:: RECORDS PROVIDED ::
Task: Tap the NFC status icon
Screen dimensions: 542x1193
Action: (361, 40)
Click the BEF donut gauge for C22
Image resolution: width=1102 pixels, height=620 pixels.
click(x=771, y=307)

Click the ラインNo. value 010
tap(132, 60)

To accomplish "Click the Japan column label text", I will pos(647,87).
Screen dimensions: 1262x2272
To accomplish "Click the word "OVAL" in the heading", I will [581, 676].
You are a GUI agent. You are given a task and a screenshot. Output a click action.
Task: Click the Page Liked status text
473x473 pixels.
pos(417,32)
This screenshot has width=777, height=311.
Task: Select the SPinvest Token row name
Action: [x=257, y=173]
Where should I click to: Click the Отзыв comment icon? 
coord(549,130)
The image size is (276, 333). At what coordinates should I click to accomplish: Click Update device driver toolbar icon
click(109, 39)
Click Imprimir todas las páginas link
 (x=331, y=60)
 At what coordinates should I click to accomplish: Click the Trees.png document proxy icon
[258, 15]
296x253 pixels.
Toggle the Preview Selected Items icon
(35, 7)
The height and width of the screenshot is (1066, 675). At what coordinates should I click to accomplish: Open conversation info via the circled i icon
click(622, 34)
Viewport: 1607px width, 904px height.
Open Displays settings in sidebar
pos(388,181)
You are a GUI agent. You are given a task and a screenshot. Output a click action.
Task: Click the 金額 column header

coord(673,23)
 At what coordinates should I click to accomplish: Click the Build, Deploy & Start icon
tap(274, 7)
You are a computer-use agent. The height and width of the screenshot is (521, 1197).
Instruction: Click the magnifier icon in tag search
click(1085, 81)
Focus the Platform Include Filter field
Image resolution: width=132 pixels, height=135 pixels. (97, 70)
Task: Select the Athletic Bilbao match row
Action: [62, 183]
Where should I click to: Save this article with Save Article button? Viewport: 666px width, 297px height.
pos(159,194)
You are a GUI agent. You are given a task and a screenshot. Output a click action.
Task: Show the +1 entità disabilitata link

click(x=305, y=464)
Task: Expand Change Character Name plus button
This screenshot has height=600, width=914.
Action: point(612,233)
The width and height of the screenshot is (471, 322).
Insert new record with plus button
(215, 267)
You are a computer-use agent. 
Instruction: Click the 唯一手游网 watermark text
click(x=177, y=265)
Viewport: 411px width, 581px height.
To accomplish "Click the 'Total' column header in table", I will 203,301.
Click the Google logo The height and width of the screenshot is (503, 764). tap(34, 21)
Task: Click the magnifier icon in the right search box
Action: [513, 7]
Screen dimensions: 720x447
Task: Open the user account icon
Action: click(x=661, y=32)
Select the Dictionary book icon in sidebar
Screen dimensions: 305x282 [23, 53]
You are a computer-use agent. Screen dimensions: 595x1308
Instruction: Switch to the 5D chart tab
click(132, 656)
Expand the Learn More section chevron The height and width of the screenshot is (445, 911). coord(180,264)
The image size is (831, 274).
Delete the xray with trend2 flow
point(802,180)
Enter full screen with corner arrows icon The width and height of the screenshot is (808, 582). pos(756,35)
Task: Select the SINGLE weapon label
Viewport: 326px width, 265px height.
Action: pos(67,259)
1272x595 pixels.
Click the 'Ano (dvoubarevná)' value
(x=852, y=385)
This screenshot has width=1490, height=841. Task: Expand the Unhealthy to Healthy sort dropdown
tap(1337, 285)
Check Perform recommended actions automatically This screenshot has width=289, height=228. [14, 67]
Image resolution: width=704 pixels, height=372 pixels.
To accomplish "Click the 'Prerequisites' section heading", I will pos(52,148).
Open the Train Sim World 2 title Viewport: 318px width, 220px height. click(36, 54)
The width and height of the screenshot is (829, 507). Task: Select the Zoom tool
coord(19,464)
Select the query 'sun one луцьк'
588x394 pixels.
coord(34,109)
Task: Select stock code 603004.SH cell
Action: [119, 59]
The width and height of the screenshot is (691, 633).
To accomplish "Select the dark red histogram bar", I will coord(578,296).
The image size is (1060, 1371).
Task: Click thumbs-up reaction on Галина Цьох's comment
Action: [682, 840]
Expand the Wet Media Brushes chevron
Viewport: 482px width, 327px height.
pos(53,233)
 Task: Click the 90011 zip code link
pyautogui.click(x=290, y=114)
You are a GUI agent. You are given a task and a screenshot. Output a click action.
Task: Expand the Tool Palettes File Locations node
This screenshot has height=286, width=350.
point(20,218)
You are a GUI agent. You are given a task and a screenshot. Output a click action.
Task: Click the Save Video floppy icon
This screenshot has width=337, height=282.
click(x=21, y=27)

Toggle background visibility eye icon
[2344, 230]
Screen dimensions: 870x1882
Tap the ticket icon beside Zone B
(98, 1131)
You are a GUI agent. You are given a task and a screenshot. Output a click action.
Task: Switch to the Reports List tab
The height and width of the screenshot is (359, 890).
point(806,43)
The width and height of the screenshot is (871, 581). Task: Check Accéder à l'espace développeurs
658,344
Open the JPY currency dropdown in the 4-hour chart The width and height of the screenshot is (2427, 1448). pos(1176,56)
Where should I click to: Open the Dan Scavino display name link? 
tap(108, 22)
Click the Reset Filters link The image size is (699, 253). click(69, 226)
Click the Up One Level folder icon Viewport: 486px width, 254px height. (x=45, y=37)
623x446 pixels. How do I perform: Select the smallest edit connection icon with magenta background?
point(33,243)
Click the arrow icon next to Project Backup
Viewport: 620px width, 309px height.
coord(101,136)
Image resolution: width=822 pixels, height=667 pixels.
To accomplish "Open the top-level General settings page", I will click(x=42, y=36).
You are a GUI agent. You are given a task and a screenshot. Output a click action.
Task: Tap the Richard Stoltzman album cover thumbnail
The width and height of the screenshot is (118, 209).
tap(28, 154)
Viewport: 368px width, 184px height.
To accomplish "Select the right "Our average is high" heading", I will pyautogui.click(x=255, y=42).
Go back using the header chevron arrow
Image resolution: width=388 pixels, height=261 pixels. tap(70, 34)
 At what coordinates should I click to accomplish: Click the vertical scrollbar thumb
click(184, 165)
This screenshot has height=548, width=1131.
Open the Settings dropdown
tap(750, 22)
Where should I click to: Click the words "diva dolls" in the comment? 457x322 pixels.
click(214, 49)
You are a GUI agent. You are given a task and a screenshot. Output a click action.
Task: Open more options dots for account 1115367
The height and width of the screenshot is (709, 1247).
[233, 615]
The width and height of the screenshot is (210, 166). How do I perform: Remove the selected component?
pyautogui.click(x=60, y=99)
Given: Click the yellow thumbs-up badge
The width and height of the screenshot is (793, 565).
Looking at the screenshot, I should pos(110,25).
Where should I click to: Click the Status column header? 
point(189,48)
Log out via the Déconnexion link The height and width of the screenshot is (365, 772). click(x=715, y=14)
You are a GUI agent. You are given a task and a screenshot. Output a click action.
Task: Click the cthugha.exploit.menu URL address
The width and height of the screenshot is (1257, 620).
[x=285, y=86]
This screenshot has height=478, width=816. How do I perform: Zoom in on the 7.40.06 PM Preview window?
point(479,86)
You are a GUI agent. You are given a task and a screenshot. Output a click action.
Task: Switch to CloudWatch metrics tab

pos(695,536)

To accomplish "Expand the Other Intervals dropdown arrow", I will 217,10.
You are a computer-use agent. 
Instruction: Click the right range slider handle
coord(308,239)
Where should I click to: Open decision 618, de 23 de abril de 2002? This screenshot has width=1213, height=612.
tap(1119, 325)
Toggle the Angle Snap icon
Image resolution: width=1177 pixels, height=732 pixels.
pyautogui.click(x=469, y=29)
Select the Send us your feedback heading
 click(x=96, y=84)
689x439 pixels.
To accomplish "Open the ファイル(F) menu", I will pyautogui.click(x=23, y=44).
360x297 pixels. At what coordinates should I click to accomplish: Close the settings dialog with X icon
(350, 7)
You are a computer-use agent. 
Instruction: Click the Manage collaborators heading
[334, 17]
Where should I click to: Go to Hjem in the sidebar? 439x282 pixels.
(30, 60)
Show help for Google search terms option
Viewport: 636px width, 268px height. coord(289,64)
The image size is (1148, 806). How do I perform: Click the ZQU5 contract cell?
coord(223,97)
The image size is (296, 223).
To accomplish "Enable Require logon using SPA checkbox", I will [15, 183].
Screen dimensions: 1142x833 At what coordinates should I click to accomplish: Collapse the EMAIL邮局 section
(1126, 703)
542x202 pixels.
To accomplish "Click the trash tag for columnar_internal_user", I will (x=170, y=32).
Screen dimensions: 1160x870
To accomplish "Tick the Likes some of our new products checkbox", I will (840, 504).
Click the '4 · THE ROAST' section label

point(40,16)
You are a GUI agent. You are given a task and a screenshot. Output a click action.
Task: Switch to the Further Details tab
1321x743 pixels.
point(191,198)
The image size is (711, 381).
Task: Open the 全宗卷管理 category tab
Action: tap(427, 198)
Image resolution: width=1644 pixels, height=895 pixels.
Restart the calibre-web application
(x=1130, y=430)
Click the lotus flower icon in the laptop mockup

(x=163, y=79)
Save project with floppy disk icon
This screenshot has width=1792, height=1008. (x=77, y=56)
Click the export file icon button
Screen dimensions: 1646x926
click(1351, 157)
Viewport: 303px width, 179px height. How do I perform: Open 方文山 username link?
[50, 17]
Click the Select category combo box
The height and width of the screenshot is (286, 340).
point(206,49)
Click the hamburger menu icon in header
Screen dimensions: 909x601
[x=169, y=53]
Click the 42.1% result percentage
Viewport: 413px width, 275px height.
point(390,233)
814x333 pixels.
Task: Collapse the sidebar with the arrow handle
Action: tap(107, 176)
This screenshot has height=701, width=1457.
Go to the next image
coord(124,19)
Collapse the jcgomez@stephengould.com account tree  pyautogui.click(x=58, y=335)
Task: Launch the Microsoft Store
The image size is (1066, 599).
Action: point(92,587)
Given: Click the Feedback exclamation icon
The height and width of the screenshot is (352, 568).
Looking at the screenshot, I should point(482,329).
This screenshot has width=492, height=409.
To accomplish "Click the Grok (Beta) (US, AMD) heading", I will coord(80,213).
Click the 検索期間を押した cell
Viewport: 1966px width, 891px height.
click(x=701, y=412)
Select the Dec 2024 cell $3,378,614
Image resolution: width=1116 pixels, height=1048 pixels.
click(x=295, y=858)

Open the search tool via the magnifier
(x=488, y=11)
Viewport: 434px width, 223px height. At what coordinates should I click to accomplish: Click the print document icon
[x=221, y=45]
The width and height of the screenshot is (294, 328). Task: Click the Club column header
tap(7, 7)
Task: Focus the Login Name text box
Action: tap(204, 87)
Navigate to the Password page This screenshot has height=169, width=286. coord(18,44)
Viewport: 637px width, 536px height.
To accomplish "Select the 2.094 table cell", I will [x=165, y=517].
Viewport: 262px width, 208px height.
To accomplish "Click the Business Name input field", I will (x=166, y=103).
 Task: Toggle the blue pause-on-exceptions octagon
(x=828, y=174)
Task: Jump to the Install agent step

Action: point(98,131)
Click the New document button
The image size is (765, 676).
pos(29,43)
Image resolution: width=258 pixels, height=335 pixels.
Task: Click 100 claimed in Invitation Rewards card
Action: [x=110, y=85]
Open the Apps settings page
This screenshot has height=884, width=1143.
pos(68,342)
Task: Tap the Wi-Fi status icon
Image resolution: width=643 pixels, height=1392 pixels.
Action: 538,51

:: EXERCISE PROMPT ::
Duplicate the records from the line with "The image size is (276, 333)." up to and including the line with "pos(159,194)".

:: EXERCISE OUTPUT ::
The image size is (276, 333). At what coordinates should I click to accomplish: Click Update device driver toolbar icon
click(109, 39)
Click Imprimir todas las páginas link
 (x=331, y=60)
 At what coordinates should I click to accomplish: Click the Trees.png document proxy icon
[258, 15]
296x253 pixels.
Toggle the Preview Selected Items icon
(35, 7)
The height and width of the screenshot is (1066, 675). At what coordinates should I click to accomplish: Open conversation info via the circled i icon
click(622, 34)
Viewport: 1607px width, 904px height.
Open Displays settings in sidebar
pos(388,181)
You are a GUI agent. You are given a task and a screenshot. Output a click action.
Task: Click the 金額 column header

coord(673,23)
 At what coordinates should I click to accomplish: Click the Build, Deploy & Start icon
tap(274, 7)
You are a computer-use agent. The height and width of the screenshot is (521, 1197).
Instruction: Click the magnifier icon in tag search
click(1085, 81)
Focus the Platform Include Filter field
Image resolution: width=132 pixels, height=135 pixels. (97, 70)
Task: Select the Athletic Bilbao match row
Action: [62, 183]
Where should I click to: Save this article with Save Article button? Viewport: 666px width, 297px height.
pos(159,194)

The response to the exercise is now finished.